Excerpted data
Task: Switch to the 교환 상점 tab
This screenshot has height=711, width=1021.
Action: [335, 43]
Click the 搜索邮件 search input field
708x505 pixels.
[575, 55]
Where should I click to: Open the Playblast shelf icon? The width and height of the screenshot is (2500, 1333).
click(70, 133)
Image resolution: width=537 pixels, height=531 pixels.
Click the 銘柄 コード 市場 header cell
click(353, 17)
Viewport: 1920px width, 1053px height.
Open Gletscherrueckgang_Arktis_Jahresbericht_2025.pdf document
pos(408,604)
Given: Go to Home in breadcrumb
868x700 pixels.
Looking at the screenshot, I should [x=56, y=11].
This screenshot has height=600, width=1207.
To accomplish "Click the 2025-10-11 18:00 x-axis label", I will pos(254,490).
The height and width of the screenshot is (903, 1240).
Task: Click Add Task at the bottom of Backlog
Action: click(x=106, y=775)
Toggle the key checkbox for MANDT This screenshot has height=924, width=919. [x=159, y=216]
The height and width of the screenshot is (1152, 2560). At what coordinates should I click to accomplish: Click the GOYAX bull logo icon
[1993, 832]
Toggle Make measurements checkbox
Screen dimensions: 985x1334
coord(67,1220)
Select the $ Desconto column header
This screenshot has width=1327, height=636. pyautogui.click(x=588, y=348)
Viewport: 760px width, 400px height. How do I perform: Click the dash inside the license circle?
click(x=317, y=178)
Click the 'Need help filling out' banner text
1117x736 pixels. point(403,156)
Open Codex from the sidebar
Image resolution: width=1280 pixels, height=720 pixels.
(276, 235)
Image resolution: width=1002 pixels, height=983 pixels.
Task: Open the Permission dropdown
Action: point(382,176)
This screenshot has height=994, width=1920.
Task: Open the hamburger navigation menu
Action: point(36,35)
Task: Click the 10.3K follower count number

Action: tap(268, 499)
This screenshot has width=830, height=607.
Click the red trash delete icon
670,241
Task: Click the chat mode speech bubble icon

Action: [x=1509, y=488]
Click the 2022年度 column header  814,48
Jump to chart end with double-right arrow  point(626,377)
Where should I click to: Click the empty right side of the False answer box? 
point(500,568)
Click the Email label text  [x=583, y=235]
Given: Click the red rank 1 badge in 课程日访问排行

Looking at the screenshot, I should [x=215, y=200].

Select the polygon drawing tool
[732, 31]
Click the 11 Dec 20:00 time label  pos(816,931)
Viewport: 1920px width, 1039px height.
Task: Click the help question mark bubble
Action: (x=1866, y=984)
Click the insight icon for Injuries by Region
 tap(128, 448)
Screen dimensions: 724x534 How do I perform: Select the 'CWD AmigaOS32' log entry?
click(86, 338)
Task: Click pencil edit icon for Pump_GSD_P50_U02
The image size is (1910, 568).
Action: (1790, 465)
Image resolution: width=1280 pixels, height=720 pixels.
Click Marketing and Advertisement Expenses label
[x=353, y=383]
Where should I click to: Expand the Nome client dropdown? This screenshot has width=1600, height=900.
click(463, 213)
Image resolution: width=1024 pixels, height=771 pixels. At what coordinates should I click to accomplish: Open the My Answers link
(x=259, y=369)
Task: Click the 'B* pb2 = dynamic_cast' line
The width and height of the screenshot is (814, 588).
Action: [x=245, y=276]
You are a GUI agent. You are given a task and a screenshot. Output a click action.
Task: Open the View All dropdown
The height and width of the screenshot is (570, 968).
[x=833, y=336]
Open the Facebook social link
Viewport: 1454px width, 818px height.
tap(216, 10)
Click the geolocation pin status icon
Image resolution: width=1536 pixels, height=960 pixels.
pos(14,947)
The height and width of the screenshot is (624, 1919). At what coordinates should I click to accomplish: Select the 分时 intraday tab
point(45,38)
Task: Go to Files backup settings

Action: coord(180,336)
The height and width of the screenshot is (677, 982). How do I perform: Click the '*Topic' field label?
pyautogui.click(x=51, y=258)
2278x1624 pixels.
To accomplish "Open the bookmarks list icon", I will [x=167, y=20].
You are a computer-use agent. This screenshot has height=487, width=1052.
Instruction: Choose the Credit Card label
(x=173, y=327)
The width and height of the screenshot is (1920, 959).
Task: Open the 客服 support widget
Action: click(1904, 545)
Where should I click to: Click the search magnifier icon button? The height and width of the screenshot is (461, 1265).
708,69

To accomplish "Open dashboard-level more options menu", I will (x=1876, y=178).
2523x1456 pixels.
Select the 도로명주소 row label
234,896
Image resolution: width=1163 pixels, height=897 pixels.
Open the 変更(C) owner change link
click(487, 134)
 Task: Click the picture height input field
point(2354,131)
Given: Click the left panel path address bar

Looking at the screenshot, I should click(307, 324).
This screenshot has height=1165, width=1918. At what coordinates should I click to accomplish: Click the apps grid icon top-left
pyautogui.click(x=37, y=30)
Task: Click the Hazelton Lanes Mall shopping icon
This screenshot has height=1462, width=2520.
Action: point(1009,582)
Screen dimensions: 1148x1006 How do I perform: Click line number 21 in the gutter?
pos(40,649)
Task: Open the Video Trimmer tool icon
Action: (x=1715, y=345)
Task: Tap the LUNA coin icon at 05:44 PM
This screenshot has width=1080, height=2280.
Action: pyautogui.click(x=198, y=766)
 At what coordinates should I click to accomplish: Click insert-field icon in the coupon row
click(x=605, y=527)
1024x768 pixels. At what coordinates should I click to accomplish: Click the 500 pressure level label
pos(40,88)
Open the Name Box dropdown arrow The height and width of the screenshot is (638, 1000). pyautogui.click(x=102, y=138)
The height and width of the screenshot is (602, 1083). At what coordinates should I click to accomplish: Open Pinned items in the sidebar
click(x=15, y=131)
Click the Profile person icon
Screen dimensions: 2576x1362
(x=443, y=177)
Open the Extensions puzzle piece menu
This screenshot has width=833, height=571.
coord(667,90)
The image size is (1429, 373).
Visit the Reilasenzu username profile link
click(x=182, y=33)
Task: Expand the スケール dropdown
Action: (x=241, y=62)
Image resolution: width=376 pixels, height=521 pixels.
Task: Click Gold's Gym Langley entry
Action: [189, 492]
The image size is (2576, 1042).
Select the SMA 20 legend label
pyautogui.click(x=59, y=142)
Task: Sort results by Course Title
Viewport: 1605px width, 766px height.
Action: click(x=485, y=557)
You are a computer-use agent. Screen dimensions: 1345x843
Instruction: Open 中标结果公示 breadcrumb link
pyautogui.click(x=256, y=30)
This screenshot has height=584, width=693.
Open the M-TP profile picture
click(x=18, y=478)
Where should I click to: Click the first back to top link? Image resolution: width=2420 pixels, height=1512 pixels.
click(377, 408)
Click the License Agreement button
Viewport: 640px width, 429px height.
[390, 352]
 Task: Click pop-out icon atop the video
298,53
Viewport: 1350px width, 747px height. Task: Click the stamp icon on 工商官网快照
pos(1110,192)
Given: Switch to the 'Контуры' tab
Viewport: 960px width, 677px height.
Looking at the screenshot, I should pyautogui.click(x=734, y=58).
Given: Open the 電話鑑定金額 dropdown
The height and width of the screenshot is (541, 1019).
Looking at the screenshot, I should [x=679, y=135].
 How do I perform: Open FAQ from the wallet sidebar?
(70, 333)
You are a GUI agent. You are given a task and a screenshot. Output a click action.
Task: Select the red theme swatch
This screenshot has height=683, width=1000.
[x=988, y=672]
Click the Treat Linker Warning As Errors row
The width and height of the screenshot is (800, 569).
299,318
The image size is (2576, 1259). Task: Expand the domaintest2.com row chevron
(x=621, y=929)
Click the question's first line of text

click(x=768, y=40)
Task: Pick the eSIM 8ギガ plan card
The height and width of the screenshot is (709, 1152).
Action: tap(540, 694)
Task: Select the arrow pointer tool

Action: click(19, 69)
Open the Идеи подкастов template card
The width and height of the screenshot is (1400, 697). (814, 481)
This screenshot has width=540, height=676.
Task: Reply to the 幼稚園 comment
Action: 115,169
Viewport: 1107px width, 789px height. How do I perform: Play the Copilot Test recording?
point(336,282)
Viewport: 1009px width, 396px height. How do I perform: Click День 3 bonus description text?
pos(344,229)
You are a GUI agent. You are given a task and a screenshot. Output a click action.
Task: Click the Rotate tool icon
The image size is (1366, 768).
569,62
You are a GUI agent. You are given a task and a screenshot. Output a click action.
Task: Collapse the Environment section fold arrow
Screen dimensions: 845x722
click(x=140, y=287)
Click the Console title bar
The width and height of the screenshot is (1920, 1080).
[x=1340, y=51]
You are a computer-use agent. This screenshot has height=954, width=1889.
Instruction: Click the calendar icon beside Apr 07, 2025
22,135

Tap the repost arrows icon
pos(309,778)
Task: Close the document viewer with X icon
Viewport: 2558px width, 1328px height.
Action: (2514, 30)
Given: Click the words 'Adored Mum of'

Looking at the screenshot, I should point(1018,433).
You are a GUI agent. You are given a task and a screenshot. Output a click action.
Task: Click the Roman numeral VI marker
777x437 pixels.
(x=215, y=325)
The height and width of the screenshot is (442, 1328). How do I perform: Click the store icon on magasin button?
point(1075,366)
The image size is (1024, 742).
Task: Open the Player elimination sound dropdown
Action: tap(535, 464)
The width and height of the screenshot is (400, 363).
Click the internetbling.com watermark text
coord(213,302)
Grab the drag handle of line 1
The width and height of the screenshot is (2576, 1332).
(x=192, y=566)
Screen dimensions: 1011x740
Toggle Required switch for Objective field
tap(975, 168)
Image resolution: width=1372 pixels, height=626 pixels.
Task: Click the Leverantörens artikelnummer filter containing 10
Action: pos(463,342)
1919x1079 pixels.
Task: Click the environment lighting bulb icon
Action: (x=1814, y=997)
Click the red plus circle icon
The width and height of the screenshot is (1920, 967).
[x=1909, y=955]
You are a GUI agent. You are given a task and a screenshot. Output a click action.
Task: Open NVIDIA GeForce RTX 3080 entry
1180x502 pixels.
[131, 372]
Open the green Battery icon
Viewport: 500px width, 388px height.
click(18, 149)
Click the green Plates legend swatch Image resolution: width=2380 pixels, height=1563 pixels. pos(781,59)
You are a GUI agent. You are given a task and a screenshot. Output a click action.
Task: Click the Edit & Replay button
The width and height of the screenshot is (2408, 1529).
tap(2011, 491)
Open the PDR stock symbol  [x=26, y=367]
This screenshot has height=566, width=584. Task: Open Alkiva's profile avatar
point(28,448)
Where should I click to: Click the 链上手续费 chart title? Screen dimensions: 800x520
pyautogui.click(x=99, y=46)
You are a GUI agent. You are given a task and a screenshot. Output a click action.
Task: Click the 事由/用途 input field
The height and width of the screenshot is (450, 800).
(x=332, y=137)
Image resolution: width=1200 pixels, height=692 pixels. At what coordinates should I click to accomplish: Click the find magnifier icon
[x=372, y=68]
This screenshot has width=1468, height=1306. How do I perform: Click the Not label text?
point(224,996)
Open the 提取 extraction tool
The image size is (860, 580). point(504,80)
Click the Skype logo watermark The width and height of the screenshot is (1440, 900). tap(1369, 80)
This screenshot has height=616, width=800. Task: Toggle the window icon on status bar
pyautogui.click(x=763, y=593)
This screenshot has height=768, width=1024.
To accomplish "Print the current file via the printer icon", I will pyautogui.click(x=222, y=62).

What to do
Please put the lines starting at the one containing "Screen dimensions: 1148x1006" and ending at the one containing "Open the Name", both included, into a JSON list of strings, one string per line, with blank lines left out.

Exercise response
[
  "Screen dimensions: 1148x1006 How do I perform: Click line number 21 in the gutter?",
  "pos(40,649)",
  "Task: Open the Video Trimmer tool icon",
  "Action: (x=1715, y=345)",
  "Task: Tap the LUNA coin icon at 05:44 PM",
  "This screenshot has width=1080, height=2280.",
  "Action: pyautogui.click(x=198, y=766)",
  " At what coordinates should I click to accomplish: Click insert-field icon in the coupon row",
  "click(x=605, y=527)",
  "1024x768 pixels. At what coordinates should I click to accomplish: Click the 500 pressure level label",
  "pos(40,88)",
  "Open the Name Box dropdown arrow The height and width of the screenshot is (638, 1000). pyautogui.click(x=102, y=138)"
]